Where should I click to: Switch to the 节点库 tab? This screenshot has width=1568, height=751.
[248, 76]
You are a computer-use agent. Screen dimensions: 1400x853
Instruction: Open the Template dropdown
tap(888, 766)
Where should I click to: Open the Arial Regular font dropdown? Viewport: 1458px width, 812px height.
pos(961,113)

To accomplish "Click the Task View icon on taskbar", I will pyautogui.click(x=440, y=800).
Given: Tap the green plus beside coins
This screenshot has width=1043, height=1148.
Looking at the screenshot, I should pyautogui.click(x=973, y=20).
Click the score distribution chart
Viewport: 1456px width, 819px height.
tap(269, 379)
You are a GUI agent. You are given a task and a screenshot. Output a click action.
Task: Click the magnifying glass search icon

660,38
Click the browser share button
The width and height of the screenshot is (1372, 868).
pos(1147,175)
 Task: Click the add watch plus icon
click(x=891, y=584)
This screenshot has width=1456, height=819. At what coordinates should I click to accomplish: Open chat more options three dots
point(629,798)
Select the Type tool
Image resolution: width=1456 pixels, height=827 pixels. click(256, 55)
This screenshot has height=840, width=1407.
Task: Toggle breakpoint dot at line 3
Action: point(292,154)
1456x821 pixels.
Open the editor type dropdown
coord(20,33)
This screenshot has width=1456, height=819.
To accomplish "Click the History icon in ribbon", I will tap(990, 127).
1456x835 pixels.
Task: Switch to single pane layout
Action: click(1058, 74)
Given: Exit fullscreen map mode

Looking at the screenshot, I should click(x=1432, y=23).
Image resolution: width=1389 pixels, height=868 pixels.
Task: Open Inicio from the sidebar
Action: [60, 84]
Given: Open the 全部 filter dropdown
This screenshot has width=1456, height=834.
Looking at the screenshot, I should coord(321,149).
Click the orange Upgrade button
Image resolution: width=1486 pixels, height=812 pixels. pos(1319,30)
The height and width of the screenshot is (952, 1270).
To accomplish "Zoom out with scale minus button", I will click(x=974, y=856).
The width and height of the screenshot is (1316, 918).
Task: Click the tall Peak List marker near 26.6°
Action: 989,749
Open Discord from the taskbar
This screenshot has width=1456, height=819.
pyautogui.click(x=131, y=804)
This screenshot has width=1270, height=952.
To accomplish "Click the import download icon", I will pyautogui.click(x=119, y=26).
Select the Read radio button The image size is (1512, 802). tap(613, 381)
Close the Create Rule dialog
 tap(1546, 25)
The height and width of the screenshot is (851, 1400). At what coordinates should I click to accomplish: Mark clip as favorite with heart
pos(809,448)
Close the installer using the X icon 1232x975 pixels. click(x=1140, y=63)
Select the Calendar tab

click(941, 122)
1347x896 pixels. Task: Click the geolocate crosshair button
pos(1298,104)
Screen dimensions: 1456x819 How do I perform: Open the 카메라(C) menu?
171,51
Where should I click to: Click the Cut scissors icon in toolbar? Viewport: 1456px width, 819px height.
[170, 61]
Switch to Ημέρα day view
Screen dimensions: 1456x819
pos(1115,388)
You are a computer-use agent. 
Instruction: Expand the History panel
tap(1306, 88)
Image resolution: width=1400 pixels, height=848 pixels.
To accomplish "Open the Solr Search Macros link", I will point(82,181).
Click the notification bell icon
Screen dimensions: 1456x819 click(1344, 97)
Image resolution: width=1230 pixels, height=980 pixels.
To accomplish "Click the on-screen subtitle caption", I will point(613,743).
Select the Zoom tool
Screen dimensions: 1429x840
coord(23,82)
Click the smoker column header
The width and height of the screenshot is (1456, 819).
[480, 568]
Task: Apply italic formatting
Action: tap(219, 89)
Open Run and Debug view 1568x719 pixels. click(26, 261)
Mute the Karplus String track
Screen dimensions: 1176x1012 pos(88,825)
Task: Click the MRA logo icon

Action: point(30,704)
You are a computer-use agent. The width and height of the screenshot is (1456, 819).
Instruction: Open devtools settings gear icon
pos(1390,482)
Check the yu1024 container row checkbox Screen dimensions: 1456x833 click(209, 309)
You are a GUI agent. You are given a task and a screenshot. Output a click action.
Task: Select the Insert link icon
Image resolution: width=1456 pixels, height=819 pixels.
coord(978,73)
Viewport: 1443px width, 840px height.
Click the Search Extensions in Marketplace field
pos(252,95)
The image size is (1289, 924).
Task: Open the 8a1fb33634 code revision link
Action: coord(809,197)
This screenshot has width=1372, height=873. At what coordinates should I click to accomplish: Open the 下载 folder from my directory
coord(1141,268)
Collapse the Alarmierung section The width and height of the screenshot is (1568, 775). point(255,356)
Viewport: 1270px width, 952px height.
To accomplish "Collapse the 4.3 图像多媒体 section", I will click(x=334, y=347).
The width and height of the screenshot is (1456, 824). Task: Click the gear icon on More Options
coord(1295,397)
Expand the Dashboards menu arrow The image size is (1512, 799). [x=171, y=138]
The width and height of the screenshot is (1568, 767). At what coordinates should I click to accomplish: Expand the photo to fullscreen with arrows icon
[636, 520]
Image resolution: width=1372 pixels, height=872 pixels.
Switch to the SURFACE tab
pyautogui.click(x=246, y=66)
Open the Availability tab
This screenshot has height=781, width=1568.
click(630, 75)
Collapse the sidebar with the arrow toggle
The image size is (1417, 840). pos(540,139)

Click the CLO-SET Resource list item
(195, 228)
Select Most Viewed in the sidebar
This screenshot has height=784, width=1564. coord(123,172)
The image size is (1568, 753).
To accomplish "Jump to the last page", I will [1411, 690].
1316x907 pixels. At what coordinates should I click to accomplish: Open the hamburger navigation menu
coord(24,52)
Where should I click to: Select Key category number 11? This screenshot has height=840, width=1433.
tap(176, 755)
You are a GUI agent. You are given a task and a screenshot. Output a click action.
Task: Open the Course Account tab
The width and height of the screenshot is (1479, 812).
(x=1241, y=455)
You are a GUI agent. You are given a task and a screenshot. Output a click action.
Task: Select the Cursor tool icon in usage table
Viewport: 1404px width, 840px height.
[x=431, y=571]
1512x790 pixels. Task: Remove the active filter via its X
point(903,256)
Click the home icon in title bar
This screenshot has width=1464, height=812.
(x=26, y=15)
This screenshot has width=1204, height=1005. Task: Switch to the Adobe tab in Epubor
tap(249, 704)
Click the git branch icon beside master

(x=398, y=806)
------
**WHAT TO WORK ON:**
Give the number, and nothing else, of lines in the listing above that include the word "computer".

**SOLUTION TO THE PROBLEM:**
3